We start with the first derivative, which we found in the previous step:
$$M_X'(t) = n(pe^t + 1-p)^{n-1} (pe^t)$$
To find the second derivative, $$M_X''(t)$$, we apply the product rule of differentiation, $$(uv)' = u'v + uv'$$, where we consider $$u = n(pe^t + 1-p)^{n-1}$$ and $$v = pe^t$$.

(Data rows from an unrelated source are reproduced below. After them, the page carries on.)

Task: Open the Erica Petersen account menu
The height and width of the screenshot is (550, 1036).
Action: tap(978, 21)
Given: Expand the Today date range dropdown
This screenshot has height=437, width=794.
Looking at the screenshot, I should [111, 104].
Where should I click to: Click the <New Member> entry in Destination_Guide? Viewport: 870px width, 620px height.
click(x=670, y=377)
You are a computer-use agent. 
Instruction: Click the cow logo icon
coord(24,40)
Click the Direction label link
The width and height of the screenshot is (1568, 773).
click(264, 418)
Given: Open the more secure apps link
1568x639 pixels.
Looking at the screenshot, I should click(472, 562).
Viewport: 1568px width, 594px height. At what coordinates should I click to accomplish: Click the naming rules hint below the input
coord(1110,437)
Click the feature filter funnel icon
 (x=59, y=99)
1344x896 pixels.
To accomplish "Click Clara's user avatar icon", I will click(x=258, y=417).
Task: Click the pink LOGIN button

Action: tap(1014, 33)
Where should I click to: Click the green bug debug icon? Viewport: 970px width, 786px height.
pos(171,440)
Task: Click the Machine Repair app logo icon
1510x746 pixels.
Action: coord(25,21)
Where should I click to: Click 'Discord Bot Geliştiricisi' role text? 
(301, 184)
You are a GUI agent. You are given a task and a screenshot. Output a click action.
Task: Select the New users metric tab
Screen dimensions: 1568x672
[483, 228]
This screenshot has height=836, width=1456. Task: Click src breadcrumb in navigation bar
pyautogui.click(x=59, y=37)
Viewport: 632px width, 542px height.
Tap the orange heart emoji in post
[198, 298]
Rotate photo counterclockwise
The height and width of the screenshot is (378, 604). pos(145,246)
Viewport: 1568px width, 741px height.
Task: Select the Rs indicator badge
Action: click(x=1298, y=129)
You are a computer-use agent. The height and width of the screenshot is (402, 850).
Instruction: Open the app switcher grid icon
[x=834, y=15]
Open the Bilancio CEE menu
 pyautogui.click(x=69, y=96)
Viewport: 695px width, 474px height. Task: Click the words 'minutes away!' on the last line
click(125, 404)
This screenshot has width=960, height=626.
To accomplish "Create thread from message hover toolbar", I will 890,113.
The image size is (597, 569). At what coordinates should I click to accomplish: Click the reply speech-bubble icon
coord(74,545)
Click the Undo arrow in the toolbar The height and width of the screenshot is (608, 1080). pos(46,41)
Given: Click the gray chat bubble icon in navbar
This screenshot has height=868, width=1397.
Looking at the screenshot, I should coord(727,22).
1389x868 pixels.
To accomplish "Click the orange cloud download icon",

First, let's find the derivative of $$u$$ with respect to $$t$$, denoted $$u'$$, using the chain rule:
$$u' = n(n-1)(pe^t + 1-p)^{n-2} \cdot \frac{d}{dt}(pe^t + 1-p)$$
$$u' = n(n-1)(pe^t + 1-p)^{n-2} (pe^t)$$
Next, let's find the derivative of $$v$$ with respect to $$t$$, denoted $$v'$$:
$$v' = \frac{d}{dt}(pe^t) = pe^t$$
Now, apply the product rule to find $$M_X''(t) = u'v + uv'$$:
$$M_X''(t) = \left[n(n-1)(pe^t + 1-p)^{n-2} (pe^t)\right] (pe^t) + \left[n(pe^t + 1-p)^{n-1}\right] (pe^t)$$
Simplify the terms:
$$M_X''(t) = n(n-1)p^2e^{2t}(pe^t + 1-p)^{n-2} + np e^t(pe^t + 1-p)^{n-1}$$
Now, we evaluate this second derivative at $$t=0$$ to find $$E[X^2]$$:
$$E[X^2] = M_X''(0) = n(n-1)p^2e^{2 \cdot 0}(pe^0 + 1-p)^{n-2} + np e^0(pe^0 + 1-p)^{n-1}$$
Since $$e^0 = 1$$ and $$e^{2 \cdot 0} = 1$$, and $$(p + 1-p) = 1$$:
$$E[X^2] = n(n-1)p^2(1)(1)^{n-2} + np(1)(1)^{n-1}$$
$$E[X^2] = n(n-1)p^2 + np$$
Now that we have $$E[X^2]$$ and $$E[X]$$, we can calculate the variance:
$$Var(X) = E[X^2] - (E[X])^2$$
Substitute the expressions for $$E[X^2]$$ and $$E[X]$$:
$$Var(X) = (n(n-1)p^2 + np) - (np)^2$$
Expand the terms:
$$Var(X) = (n^2p^2 - np^2 + np) - n^2p^2$$
Combine like terms:
$$Var(X) = n^2p^2 - np^2 + np - n^2p^2$$
The $$n^2p^2$$ terms cancel out:
$$Var(X) = np - np^2$$
Factor out $$np$$ from the remaining terms:
$$Var(X) = np(1-p)$$
Thus, the variance of a binomial random variable is $$np(1-p)$$.